◆ EXERCISE
Rewrite all of the data below, replacing every occurrence of "GUI agent" with "interface agent" and leaving everything else unchanged.

Rows from a dataset:
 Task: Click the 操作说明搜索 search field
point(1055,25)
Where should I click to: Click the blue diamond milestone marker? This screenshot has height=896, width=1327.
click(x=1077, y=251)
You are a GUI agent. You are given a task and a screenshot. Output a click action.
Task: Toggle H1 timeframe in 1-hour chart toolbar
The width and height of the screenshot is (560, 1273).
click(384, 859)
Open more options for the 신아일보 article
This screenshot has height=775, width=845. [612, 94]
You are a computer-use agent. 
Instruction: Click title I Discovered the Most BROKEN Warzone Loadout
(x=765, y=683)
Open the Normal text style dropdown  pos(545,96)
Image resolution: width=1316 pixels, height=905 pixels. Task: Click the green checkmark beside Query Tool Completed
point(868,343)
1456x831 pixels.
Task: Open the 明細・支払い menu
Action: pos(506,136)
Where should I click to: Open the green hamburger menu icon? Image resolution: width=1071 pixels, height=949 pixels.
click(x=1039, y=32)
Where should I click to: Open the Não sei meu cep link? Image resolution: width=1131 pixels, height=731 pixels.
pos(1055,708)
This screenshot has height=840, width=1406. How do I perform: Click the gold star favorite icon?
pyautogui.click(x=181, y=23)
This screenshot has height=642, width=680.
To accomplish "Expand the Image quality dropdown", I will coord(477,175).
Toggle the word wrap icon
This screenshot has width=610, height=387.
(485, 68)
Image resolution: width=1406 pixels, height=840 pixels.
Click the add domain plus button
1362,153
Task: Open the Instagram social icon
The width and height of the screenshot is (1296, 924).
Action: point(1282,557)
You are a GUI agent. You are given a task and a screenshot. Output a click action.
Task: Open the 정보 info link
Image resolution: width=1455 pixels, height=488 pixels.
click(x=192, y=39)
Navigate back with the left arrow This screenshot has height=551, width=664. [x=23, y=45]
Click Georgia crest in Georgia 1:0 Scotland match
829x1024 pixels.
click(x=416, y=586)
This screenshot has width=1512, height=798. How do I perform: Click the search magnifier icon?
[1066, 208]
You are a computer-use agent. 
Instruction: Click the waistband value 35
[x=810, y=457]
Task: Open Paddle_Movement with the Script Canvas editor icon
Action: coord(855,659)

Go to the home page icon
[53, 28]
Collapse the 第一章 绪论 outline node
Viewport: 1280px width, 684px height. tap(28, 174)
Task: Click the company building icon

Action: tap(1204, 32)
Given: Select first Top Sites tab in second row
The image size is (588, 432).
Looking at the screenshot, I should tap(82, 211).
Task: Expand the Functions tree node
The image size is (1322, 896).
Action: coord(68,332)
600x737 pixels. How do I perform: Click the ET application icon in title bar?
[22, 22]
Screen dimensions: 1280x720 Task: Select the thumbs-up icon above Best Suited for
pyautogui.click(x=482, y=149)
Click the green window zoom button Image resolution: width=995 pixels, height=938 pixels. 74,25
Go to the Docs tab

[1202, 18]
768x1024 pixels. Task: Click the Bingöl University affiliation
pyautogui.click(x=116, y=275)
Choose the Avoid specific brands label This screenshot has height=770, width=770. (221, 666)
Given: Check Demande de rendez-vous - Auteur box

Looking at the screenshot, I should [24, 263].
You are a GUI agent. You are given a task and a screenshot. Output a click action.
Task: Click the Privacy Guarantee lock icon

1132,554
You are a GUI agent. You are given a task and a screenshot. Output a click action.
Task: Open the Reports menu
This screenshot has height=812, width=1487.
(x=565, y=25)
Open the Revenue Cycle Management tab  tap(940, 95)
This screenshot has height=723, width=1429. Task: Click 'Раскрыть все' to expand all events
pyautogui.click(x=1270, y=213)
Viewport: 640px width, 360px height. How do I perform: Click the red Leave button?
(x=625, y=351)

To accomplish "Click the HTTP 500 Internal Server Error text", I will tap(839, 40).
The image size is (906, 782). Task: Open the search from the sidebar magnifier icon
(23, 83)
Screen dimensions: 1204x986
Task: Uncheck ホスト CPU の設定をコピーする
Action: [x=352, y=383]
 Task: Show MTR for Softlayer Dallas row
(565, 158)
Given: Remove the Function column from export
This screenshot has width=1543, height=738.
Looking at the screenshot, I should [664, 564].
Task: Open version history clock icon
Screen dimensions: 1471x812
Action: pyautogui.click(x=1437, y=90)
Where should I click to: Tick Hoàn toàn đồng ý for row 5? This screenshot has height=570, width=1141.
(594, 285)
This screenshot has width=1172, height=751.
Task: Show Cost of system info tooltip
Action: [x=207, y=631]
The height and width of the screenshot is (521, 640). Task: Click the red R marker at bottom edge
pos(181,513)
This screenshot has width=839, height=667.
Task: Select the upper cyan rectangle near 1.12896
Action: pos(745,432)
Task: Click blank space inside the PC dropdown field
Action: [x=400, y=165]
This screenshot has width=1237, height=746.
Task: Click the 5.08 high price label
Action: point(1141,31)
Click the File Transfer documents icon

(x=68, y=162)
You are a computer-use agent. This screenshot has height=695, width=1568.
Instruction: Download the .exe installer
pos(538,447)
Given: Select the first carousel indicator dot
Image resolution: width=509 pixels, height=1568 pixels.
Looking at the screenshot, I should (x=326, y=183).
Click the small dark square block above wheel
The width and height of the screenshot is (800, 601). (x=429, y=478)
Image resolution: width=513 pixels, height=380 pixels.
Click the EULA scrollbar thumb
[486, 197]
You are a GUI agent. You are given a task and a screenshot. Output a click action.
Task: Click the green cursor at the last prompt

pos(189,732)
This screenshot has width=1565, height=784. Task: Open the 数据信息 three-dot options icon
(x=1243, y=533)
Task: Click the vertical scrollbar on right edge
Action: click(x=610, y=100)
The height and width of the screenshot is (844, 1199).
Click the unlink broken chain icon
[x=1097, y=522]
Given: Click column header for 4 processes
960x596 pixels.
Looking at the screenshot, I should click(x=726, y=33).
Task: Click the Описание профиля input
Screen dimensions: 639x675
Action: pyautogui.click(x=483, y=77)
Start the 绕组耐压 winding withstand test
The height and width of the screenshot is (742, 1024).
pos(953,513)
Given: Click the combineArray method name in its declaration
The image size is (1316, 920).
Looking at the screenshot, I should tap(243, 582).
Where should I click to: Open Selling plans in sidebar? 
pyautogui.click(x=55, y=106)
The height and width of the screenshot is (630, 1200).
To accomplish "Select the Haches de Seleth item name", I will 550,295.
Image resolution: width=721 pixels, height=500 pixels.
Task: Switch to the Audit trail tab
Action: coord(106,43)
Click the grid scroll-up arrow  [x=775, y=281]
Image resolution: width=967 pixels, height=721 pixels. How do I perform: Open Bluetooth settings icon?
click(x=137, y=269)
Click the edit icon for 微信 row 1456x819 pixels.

◆ SOLVED EXERCISE
 Task: Click the 操作说明搜索 search field
point(1055,25)
Where should I click to: Click the blue diamond milestone marker? This screenshot has height=896, width=1327.
click(x=1077, y=251)
You are a interface agent. You are given a task and a screenshot. Output a click action.
Task: Toggle H1 timeframe in 1-hour chart toolbar
The width and height of the screenshot is (560, 1273).
click(384, 859)
Open more options for the 신아일보 article
This screenshot has height=775, width=845. [612, 94]
You are a computer-use agent. 
Instruction: Click title I Discovered the Most BROKEN Warzone Loadout
(x=765, y=683)
Open the Normal text style dropdown  pos(545,96)
Image resolution: width=1316 pixels, height=905 pixels. Task: Click the green checkmark beside Query Tool Completed
point(868,343)
1456x831 pixels.
Task: Open the 明細・支払い menu
Action: pos(506,136)
Where should I click to: Open the green hamburger menu icon? Image resolution: width=1071 pixels, height=949 pixels.
click(x=1039, y=32)
Where should I click to: Open the Não sei meu cep link? Image resolution: width=1131 pixels, height=731 pixels.
pos(1055,708)
This screenshot has height=840, width=1406. How do I perform: Click the gold star favorite icon?
pyautogui.click(x=181, y=23)
This screenshot has height=642, width=680.
To accomplish "Expand the Image quality dropdown", I will coord(477,175).
Toggle the word wrap icon
This screenshot has width=610, height=387.
(485, 68)
Image resolution: width=1406 pixels, height=840 pixels.
Click the add domain plus button
1362,153
Task: Open the Instagram social icon
The width and height of the screenshot is (1296, 924).
Action: point(1282,557)
You are a interface agent. You are given a task and a screenshot. Output a click action.
Task: Open the 정보 info link
Image resolution: width=1455 pixels, height=488 pixels.
click(x=192, y=39)
Navigate back with the left arrow This screenshot has height=551, width=664. [x=23, y=45]
Click Georgia crest in Georgia 1:0 Scotland match
829x1024 pixels.
click(x=416, y=586)
This screenshot has width=1512, height=798. How do I perform: Click the search magnifier icon?
[1066, 208]
You are a computer-use agent. 
Instruction: Click the waistband value 35
[x=810, y=457]
Task: Open Paddle_Movement with the Script Canvas editor icon
Action: coord(855,659)

Go to the home page icon
[53, 28]
Collapse the 第一章 绪论 outline node
Viewport: 1280px width, 684px height. tap(28, 174)
Task: Click the company building icon

Action: tap(1204, 32)
Given: Select first Top Sites tab in second row
The image size is (588, 432).
Looking at the screenshot, I should tap(82, 211).
Task: Expand the Functions tree node
The image size is (1322, 896).
Action: coord(68,332)
600x737 pixels. How do I perform: Click the ET application icon in title bar?
[22, 22]
Screen dimensions: 1280x720 Task: Select the thumbs-up icon above Best Suited for
pyautogui.click(x=482, y=149)
Click the green window zoom button Image resolution: width=995 pixels, height=938 pixels. 74,25
Go to the Docs tab

[1202, 18]
768x1024 pixels. Task: Click the Bingöl University affiliation
pyautogui.click(x=116, y=275)
Choose the Avoid specific brands label This screenshot has height=770, width=770. (221, 666)
Given: Check Demande de rendez-vous - Auteur box

Looking at the screenshot, I should [24, 263].
You are a interface agent. You are given a task and a screenshot. Output a click action.
Task: Click the Privacy Guarantee lock icon

1132,554
You are a interface agent. You are given a task and a screenshot. Output a click action.
Task: Open the Reports menu
This screenshot has height=812, width=1487.
(x=565, y=25)
Open the Revenue Cycle Management tab  tap(940, 95)
This screenshot has height=723, width=1429. Task: Click 'Раскрыть все' to expand all events
pyautogui.click(x=1270, y=213)
Viewport: 640px width, 360px height. How do I perform: Click the red Leave button?
(x=625, y=351)

To accomplish "Click the HTTP 500 Internal Server Error text", I will tap(839, 40).
The image size is (906, 782). Task: Open the search from the sidebar magnifier icon
(23, 83)
Screen dimensions: 1204x986
Task: Uncheck ホスト CPU の設定をコピーする
Action: [x=352, y=383]
 Task: Show MTR for Softlayer Dallas row
(565, 158)
Given: Remove the Function column from export
This screenshot has width=1543, height=738.
Looking at the screenshot, I should [664, 564].
Task: Open version history clock icon
Screen dimensions: 1471x812
Action: pyautogui.click(x=1437, y=90)
Where should I click to: Tick Hoàn toàn đồng ý for row 5? This screenshot has height=570, width=1141.
(594, 285)
This screenshot has width=1172, height=751.
Task: Show Cost of system info tooltip
Action: [x=207, y=631]
The height and width of the screenshot is (521, 640). Task: Click the red R marker at bottom edge
pos(181,513)
This screenshot has width=839, height=667.
Task: Select the upper cyan rectangle near 1.12896
Action: pos(745,432)
Task: Click blank space inside the PC dropdown field
Action: [x=400, y=165]
This screenshot has width=1237, height=746.
Task: Click the 5.08 high price label
Action: point(1141,31)
Click the File Transfer documents icon

(x=68, y=162)
You are a computer-use agent. This screenshot has height=695, width=1568.
Instruction: Download the .exe installer
pos(538,447)
Given: Select the first carousel indicator dot
Image resolution: width=509 pixels, height=1568 pixels.
Looking at the screenshot, I should (x=326, y=183).
Click the small dark square block above wheel
The width and height of the screenshot is (800, 601). (x=429, y=478)
Image resolution: width=513 pixels, height=380 pixels.
Click the EULA scrollbar thumb
[486, 197]
You are a interface agent. You are given a task and a screenshot. Output a click action.
Task: Click the green cursor at the last prompt

pos(189,732)
This screenshot has width=1565, height=784. Task: Open the 数据信息 three-dot options icon
(x=1243, y=533)
Task: Click the vertical scrollbar on right edge
Action: click(x=610, y=100)
The height and width of the screenshot is (844, 1199).
Click the unlink broken chain icon
[x=1097, y=522]
Given: Click column header for 4 processes
960x596 pixels.
Looking at the screenshot, I should click(x=726, y=33).
Task: Click the Описание профиля input
Screen dimensions: 639x675
Action: pyautogui.click(x=483, y=77)
Start the 绕组耐压 winding withstand test
The height and width of the screenshot is (742, 1024).
pos(953,513)
Given: Click the combineArray method name in its declaration
The image size is (1316, 920).
Looking at the screenshot, I should tap(243, 582).
Where should I click to: Open Selling plans in sidebar? 
pyautogui.click(x=55, y=106)
The height and width of the screenshot is (630, 1200).
To accomplish "Select the Haches de Seleth item name", I will 550,295.
Image resolution: width=721 pixels, height=500 pixels.
Task: Switch to the Audit trail tab
Action: coord(106,43)
Click the grid scroll-up arrow  [x=775, y=281]
Image resolution: width=967 pixels, height=721 pixels. How do I perform: Open Bluetooth settings icon?
click(x=137, y=269)
Click the edit icon for 微信 row 1456x819 pixels.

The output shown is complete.